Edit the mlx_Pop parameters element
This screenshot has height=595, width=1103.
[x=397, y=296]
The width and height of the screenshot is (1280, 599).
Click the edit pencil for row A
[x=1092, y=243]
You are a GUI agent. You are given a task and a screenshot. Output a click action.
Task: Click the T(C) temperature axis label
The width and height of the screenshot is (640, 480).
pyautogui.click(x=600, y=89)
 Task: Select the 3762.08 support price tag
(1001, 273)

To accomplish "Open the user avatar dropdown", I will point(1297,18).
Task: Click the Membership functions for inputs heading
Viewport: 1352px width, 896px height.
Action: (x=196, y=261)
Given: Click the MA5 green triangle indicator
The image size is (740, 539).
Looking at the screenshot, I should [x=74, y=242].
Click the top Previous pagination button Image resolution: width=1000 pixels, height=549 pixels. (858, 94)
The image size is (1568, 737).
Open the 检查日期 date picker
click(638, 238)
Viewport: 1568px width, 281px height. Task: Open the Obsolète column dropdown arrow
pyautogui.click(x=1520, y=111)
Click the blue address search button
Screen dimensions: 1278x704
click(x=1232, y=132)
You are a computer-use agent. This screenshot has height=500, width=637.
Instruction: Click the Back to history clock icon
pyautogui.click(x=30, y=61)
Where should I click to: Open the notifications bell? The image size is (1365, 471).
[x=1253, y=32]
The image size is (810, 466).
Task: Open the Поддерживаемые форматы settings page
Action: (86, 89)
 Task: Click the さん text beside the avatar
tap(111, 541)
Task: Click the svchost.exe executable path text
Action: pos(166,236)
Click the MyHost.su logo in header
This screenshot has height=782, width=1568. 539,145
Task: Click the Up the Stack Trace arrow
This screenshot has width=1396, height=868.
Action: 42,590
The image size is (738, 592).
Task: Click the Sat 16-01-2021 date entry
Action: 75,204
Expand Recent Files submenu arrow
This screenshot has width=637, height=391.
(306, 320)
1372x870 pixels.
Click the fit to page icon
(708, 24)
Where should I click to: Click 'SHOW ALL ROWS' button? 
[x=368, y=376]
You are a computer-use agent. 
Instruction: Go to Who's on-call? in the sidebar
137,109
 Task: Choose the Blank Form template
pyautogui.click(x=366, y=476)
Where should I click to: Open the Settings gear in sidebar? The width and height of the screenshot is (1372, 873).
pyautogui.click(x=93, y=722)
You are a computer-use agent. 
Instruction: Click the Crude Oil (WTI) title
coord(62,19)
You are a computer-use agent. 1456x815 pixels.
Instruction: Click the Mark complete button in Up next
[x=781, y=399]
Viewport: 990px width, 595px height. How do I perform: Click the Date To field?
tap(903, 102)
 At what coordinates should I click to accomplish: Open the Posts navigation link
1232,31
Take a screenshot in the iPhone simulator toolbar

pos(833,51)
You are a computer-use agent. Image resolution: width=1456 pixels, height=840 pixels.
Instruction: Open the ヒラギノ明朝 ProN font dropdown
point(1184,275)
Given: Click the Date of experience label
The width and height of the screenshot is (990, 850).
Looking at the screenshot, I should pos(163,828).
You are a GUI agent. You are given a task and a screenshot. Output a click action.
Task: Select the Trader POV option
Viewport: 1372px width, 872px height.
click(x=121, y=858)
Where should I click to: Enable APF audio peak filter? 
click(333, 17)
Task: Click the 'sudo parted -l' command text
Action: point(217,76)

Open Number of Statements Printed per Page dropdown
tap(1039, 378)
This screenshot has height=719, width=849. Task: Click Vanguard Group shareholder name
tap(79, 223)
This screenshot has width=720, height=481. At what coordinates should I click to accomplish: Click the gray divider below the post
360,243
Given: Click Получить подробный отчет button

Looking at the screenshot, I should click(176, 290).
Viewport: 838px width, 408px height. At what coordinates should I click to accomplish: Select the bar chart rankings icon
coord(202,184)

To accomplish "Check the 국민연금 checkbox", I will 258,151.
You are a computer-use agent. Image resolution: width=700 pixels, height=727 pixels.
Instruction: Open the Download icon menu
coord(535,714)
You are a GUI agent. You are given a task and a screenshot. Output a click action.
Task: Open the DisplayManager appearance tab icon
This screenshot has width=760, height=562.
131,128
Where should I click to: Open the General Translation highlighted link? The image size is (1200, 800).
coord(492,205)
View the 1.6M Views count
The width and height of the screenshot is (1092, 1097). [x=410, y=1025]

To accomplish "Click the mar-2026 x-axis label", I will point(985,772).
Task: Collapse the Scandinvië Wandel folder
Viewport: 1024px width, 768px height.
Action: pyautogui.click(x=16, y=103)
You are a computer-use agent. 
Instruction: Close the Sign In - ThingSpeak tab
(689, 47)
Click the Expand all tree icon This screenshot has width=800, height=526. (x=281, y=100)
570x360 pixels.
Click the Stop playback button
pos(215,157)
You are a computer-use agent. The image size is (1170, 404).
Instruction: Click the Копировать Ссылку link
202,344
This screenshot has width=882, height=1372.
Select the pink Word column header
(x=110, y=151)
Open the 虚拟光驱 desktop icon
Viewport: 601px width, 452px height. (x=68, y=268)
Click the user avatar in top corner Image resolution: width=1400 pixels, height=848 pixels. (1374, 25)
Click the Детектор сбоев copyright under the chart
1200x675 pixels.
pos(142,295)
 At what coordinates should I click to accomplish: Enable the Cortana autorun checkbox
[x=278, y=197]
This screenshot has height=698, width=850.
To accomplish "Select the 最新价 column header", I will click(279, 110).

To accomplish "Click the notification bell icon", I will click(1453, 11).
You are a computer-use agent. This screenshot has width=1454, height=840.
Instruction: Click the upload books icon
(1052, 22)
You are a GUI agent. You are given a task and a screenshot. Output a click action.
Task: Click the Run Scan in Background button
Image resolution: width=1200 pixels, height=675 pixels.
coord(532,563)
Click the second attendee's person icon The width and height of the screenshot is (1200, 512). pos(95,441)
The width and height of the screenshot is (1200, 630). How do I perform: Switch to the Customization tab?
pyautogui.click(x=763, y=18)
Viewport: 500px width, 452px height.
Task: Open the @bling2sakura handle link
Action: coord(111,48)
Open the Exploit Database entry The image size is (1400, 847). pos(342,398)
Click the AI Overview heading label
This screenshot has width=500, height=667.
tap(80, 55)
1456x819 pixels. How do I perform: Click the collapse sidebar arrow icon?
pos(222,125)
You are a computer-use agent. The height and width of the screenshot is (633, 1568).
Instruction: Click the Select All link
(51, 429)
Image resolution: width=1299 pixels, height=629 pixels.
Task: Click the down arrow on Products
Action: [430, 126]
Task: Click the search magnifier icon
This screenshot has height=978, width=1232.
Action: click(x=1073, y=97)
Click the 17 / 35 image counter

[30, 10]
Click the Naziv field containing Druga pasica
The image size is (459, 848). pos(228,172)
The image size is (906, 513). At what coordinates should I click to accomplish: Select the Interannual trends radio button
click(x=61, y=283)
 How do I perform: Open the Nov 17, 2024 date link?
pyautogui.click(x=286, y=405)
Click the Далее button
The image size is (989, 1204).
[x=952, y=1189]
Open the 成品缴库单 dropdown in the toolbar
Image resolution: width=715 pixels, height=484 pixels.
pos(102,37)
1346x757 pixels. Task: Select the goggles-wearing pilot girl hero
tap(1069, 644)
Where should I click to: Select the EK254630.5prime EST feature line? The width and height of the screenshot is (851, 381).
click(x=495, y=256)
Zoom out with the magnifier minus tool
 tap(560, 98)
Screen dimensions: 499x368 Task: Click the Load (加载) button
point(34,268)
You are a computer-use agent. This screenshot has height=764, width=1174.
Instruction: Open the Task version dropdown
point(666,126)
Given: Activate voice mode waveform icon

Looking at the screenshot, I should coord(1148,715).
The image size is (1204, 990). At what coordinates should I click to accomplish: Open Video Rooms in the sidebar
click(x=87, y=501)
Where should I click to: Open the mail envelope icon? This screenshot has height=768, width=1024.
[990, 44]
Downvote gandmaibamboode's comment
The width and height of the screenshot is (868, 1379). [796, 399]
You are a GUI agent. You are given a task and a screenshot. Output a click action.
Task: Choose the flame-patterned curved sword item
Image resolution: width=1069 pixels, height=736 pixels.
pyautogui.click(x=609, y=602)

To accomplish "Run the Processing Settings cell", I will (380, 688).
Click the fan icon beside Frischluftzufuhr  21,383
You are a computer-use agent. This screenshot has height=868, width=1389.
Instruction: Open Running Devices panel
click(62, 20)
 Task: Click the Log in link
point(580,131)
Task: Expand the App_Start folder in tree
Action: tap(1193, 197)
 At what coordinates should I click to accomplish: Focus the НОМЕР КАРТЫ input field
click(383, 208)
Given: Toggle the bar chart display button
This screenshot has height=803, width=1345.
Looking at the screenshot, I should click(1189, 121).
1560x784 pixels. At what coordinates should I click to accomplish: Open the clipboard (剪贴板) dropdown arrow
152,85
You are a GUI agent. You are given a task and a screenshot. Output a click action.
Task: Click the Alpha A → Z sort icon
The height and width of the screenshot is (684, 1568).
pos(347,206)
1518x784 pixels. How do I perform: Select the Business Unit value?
================================
Requirements —
Put the records from the line with "At what coordinates should I click to accomplish: Open the Posts" up to and including the line with "I will 258,151." into a numbered list, leaving out blank lines.

Solved problem —
1.  At what coordinates should I click to accomplish: Open the Posts navigation link
2. 1232,31
3. Take a screenshot in the iPhone simulator toolbar
4. pos(833,51)
5. You are a computer-use agent. Image resolution: width=1456 pixels, height=840 pixels.
6. Instruction: Open the ヒラギノ明朝 ProN font dropdown
7. point(1184,275)
8. Given: Click the Date of experience label
9. The width and height of the screenshot is (990, 850).
10. Looking at the screenshot, I should pos(163,828).
11. You are a GUI agent. You are given a task and a screenshot. Output a click action.
12. Task: Select the Trader POV option
13. Viewport: 1372px width, 872px height.
14. click(x=121, y=858)
15. Where should I click to: Enable APF audio peak filter? 
16. click(333, 17)
17. Task: Click the 'sudo parted -l' command text
18. Action: point(217,76)
19. Open Number of Statements Printed per Page dropdown
20. tap(1039, 378)
21. This screenshot has height=719, width=849. Task: Click Vanguard Group shareholder name
22. tap(79, 223)
23. This screenshot has width=720, height=481. At what coordinates should I click to accomplish: Click the gray divider below the post
24. 360,243
25. Given: Click Получить подробный отчет button
26. Looking at the screenshot, I should click(176, 290).
27. Viewport: 838px width, 408px height. At what coordinates should I click to accomplish: Select the bar chart rankings icon
28. coord(202,184)
29. To accomplish "Check the 국민연금 checkbox", I will 258,151.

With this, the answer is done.